The Medicare Enrollment Gap

With a full retirement age of 67, you face a two-year gap that catches many people off guard. Medicare eligibility begins at 65, not at your Social Security full retirement age. Your initial enrollment period is a seven-month window that starts three months before the month you turn 65 and ends three months after.13Medicare.gov. When Does Medicare Coverage Start For someone born in 1964, that window opens in 2029.

If you plan to delay Social Security until 67 or later, you still need to sign up for Medicare at 65 unless you have qualifying employer coverage. Missing the enrollment window triggers a late enrollment penalty: your Part B premium increases by 10% for every full 12-month period you could have had Part B but didn’t sign up. That penalty stacks and stays with you for as long as you have Part B coverage.14Medicare.gov. Avoid Late Enrollment Penalties At the 2026 standard Part B premium of $202.90 per month, even a two-year delay adds roughly $40 per month permanently.

The disconnect between 65 for Medicare and 67 for Social Security is one of the most common planning blind spots. Mark your 65th birthday as a separate deadline from your Social Security claiming decision.

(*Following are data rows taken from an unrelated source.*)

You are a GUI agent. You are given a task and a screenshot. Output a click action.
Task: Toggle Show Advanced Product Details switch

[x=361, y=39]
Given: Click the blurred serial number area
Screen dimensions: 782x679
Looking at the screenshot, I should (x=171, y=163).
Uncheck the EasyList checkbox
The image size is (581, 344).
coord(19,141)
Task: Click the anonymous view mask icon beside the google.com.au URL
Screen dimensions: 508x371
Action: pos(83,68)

When to File Your Application

Social Security lets you apply up to four months before the month you want benefits to begin. Your first payment arrives the month after the enrollment month you select in your application.15Social Security Administration. Timing Your First Payment If you want checks starting the month you turn 67, apply about three to four months before that birthday. You can file online at ssa.gov, by phone, or at a local Social Security office.

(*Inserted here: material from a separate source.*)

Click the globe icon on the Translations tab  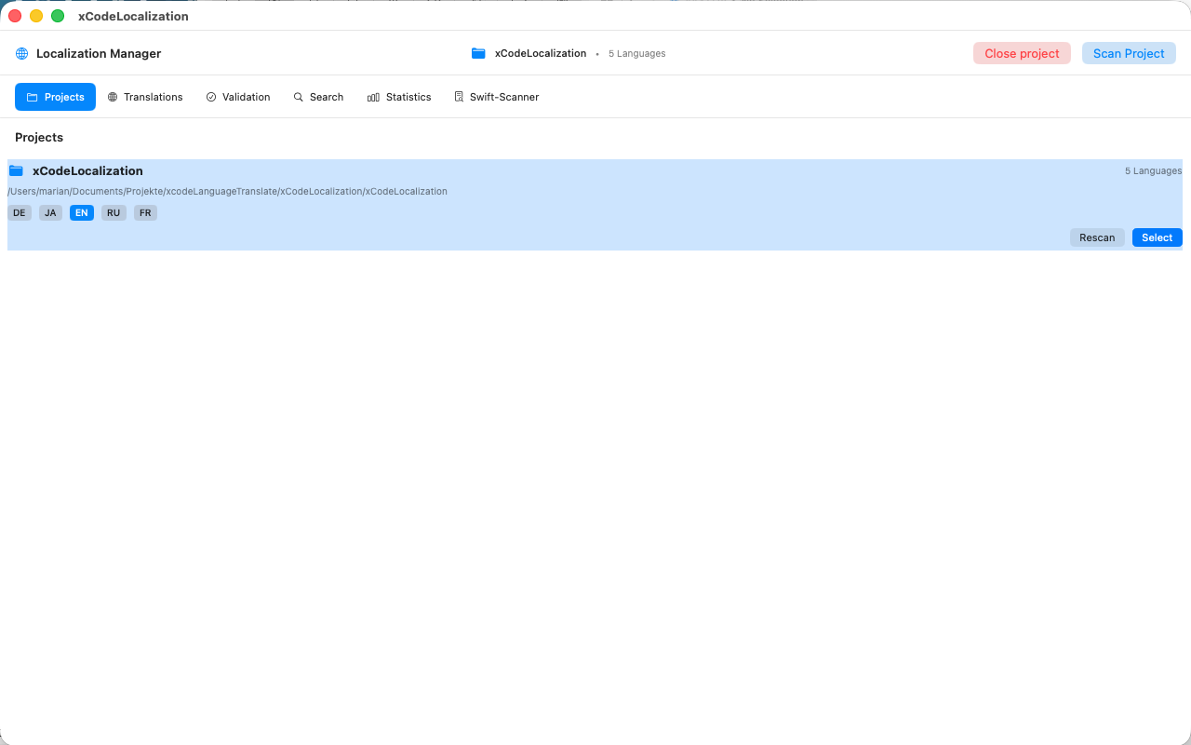(111, 97)
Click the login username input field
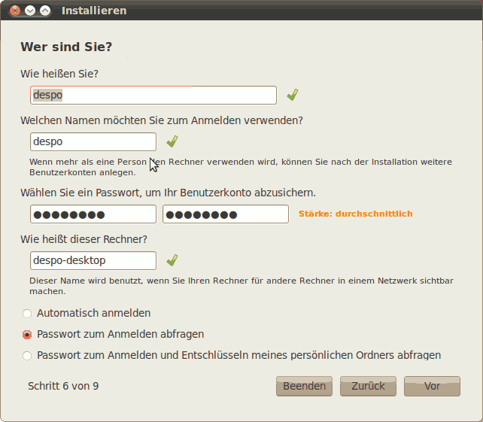 point(93,141)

One timing detail worth knowing: if your birthday falls on the first of the month, Social Security treats you as having reached that age the previous month. Someone born on January 1, 1964 would be considered to have turned 67 in December 2030 rather than January 2031. That’s an edge case, but it shifts your claiming window by a month.

How Benefits Are Taxed

Many people born in 1964 will still have other income when they start collecting Social Security, whether from a 401(k), a pension, part-time work, or investment accounts. That other income can make a portion of your Social Security benefits subject to federal income tax.

The trigger is your “combined income,” which is your adjusted gross income plus any tax-exempt interest plus half of your Social Security benefits. For single filers, combined income above $25,000 can make up to 50% of benefits taxable, and above $34,000 can push the taxable share to 85%. For married couples filing jointly, those thresholds are $32,000 and $44,000.16Office of the Law Revision Counsel. 26 USC 86 – Social Security and Tier 1 Railroad Retirement Benefits Married individuals filing separately almost always pay tax on their benefits.17Social Security Administration. Must I Pay Taxes on Social Security Benefits

These thresholds have never been adjusted for inflation since they were set in the 1980s, so they capture a much larger share of retirees than originally intended. If you have significant retirement savings or plan to work part-time, factor taxes into your claiming decision. A larger monthly benefit from delaying until 70 also means more of it could be taxable.